Segundo uma lenda, no século 17 o santo sufi indiano Baba Budan teria contrabandeado sete grãos férteis do Iêmen para o sul da Índia, rompendo o monopólio árabe e iniciando os cafezais da região de Chikmagalur, no estado de Karnataka.

Em breve, as potências coloniais europeias também perceberam o futuro contido nas frutinhas vermelhas e seus grãos: os holandeses as plantaram em Java, os franceses no Caribe. E os portugueses no Brasil, aonde o café chegou no século 18 e fez do país o maior produtor do mundo.

Cada expansão dessas foi patrocinada por um império e alimentada por trabalho escravo.
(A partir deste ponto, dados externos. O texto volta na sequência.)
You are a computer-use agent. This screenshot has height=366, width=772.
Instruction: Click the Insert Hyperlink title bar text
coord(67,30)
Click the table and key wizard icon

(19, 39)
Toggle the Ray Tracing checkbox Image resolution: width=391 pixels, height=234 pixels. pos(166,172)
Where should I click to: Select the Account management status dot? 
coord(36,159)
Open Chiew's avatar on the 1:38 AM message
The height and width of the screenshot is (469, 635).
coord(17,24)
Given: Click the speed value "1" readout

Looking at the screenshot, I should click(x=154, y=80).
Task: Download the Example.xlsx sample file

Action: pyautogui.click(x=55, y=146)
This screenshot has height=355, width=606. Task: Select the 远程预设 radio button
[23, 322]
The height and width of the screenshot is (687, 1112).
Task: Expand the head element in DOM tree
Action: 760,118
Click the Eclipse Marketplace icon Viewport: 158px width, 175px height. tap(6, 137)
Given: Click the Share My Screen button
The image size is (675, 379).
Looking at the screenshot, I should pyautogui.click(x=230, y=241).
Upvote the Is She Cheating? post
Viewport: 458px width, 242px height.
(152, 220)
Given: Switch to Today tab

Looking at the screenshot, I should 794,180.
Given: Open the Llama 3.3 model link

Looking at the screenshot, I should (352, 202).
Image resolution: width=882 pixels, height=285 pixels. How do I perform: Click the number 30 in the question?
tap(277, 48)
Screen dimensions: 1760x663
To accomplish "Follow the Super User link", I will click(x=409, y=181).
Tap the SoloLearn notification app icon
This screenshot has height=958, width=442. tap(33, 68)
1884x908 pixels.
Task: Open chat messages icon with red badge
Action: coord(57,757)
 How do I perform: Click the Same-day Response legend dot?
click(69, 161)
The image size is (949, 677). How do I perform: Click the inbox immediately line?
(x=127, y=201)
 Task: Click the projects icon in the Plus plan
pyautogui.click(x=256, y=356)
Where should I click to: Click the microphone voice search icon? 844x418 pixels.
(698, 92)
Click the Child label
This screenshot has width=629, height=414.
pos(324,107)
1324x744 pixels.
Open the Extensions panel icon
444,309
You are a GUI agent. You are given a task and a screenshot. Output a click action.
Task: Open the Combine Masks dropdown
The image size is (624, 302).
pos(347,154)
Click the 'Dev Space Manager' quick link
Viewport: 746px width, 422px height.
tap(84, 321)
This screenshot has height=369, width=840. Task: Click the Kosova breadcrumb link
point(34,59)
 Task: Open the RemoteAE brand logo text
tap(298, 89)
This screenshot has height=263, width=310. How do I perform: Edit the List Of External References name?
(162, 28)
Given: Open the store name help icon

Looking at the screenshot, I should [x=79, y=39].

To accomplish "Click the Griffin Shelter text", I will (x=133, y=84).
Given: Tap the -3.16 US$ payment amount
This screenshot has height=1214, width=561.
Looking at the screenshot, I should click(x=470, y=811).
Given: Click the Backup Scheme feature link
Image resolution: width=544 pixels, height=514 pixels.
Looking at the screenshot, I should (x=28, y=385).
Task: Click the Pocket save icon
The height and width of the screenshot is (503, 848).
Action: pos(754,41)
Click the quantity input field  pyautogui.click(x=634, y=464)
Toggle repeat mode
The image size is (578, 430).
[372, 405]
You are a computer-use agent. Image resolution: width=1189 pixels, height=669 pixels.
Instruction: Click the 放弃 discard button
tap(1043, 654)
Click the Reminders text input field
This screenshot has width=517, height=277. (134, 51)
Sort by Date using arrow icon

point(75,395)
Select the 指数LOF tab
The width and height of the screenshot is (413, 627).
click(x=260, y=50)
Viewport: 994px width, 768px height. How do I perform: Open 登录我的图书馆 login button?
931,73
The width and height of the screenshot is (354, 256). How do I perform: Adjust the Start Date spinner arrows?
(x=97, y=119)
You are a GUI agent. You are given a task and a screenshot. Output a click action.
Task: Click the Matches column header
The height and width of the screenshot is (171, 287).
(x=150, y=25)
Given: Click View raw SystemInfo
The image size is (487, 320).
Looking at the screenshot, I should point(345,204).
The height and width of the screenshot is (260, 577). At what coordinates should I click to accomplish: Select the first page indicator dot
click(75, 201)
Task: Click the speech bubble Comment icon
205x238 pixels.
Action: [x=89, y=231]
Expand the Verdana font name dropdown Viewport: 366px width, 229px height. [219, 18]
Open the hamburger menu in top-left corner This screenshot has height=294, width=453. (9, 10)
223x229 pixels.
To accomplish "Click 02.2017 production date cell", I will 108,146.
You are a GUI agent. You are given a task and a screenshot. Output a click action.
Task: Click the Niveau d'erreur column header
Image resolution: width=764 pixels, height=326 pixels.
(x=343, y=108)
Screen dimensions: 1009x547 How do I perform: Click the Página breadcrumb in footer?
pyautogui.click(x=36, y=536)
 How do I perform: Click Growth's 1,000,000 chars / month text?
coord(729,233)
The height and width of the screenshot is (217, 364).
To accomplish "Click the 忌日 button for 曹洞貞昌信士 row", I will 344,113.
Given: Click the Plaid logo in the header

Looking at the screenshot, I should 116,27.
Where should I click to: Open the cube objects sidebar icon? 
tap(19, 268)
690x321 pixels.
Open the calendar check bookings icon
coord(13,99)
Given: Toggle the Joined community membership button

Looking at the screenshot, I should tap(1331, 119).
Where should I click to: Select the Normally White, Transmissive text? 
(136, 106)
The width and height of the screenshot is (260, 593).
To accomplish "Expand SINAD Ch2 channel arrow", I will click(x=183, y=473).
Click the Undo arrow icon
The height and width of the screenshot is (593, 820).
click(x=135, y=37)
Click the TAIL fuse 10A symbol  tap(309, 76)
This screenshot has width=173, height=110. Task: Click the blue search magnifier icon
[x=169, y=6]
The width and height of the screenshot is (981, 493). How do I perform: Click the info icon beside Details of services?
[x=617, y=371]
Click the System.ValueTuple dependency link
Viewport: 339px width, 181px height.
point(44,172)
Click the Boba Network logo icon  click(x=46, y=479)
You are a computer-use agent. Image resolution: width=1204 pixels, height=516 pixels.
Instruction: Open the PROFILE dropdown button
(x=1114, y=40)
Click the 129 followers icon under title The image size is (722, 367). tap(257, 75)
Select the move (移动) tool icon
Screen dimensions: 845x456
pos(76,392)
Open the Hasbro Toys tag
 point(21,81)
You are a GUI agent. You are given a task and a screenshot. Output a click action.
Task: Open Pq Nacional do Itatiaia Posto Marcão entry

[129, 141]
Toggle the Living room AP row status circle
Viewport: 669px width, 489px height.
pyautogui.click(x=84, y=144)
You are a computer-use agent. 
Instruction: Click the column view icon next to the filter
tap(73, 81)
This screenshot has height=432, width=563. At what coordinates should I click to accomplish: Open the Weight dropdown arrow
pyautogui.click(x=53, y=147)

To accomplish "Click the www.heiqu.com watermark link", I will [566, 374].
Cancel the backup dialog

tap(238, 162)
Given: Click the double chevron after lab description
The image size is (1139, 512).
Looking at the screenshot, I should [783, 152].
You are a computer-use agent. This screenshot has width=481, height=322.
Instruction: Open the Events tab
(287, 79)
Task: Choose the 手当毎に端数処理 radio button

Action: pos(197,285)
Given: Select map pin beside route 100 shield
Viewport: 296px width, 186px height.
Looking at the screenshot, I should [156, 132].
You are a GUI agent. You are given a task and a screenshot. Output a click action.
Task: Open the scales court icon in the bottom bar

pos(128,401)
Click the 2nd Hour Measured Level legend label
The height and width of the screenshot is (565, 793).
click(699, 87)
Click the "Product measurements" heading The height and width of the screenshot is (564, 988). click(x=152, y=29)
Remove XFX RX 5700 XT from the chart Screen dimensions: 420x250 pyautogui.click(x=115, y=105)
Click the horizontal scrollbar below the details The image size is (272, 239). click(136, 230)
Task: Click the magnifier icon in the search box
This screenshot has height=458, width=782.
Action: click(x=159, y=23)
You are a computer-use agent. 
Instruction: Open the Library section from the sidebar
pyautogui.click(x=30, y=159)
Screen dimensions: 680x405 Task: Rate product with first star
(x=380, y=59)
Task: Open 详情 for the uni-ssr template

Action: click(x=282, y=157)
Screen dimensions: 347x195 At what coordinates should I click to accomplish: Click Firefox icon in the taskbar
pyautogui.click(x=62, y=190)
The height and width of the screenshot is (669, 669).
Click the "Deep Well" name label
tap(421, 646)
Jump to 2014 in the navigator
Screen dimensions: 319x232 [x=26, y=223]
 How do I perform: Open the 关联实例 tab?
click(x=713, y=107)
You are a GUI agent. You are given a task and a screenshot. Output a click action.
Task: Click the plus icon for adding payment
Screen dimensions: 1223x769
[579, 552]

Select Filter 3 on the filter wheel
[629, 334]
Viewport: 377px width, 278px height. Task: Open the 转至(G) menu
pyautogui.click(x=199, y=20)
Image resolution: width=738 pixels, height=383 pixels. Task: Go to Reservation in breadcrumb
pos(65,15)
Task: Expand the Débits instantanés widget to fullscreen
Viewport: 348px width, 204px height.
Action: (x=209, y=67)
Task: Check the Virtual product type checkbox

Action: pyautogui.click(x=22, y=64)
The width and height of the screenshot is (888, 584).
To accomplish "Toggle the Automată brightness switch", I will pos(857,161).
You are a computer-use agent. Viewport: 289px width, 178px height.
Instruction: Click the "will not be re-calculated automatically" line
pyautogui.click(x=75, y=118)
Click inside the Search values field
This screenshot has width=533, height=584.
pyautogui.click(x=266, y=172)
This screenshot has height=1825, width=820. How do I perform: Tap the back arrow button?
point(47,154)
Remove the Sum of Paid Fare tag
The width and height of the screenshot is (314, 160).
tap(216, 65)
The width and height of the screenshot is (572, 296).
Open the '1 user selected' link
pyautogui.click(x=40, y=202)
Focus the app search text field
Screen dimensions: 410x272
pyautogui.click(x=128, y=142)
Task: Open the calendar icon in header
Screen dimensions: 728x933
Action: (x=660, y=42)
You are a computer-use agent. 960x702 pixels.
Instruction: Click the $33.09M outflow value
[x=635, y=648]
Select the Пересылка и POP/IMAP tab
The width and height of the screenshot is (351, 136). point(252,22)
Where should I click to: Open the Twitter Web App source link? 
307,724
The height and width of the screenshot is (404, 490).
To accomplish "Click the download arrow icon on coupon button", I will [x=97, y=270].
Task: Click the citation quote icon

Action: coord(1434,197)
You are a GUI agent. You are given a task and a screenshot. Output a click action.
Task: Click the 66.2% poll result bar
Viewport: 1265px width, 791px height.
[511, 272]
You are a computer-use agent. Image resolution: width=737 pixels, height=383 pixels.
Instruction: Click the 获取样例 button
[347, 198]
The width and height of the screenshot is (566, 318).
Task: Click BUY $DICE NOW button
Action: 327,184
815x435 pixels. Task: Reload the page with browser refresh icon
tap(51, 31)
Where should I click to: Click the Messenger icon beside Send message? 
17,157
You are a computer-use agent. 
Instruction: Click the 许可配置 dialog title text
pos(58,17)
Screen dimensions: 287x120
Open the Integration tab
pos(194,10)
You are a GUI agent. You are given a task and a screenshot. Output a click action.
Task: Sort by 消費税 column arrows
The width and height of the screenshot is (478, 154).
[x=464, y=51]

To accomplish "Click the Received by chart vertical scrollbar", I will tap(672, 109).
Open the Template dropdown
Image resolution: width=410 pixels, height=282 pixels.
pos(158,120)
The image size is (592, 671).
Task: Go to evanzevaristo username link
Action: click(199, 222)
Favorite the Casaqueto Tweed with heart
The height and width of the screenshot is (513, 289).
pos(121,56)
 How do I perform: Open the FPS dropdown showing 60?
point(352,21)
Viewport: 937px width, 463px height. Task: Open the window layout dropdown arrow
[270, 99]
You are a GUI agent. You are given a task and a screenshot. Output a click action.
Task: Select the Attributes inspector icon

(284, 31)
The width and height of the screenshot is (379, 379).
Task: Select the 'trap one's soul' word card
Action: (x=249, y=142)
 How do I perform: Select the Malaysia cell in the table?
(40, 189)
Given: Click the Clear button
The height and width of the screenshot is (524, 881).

Até mesmo a Austrália, que entrou na festa relativamente tarde, desenvolveu uma cultura cafeeira robusta. Curiosidade: o país compete com a Nova Zelândia pelo mérito de ter inventado na década de 1980 o flat white – um expresso com uma fina camada de espuma de leite por cima.

Plantação de café no Brasil, em gravura de 1850
À custa de trabalho escravo: plantação de café no Brasil, em gravura de 1850Foto: Ann Ronan Picture Library/Photo12/picture alliance

Filosofia, conspirações, café para gatos

Ao longo da história, os cafés provaram ser mais do que locais de gastronomia, afirmando-se como celeiros de ideias, arte e revolução. Na Istambul do século 16, as autoridades tentaram por várias vezes proibi-los, temendo que os encontros à base de cafeína pudessem ser a semente de revoltas.

Na Europa iluminista, desde que passaram a ser frequentados por artistas e pensadores como Voltaire e Jean-Jacques Rousseau, a ida aos cafés prometia sempre uma boa dose de ideias radicais.

Na América do Norte colonial, a bebida café tornou-se o substituto patriótico para o chá sob taxação inglesa. A Green Dragon Tavern de Boston, apelidada “Quartel-General da Revolução”, era local de encontro dos Filhos da Liberdade, ativistas que organizavam a resistência contra a dominação da Inglaterra, acabando por gerar a Revolução Americana.

Homem louro de cabelos compridos trabalha diante do laptop em café
Cafés se tornaram locais de trabalho remoto solitárioFoto: Romanchini/Pond5 Images/IMAGO

Mais recentemente, as cafeterias se transformaram também em refúgios da vida moderna e numa espécie de bem-vindo “terceiro lugar”: nem casa, nem escritório. O começo foi nos primeiros anos da década de 1990, quando nem todas as casas dispunham de acesso à internet, e a oferta nos cafés atraía os jovens a usá-los como local de trabalho.

Mas a inventividade em torno do café e seus locais de consumo parece longe de ter chegado ao fim. Na capital taiwanesa, Taipei, foi inaugurado em 1998 o primeiro bar-café para gatos, o Cat Flower Garden, onde os frequentadores podem socializar em companhia felina enquanto bebericam. A moda explodiu no Japão, e agora floresce mundo afora: a combinação de cafeína e calma parece ser um grande atrativo em meio às metrópoles e seu excesso de estímulos.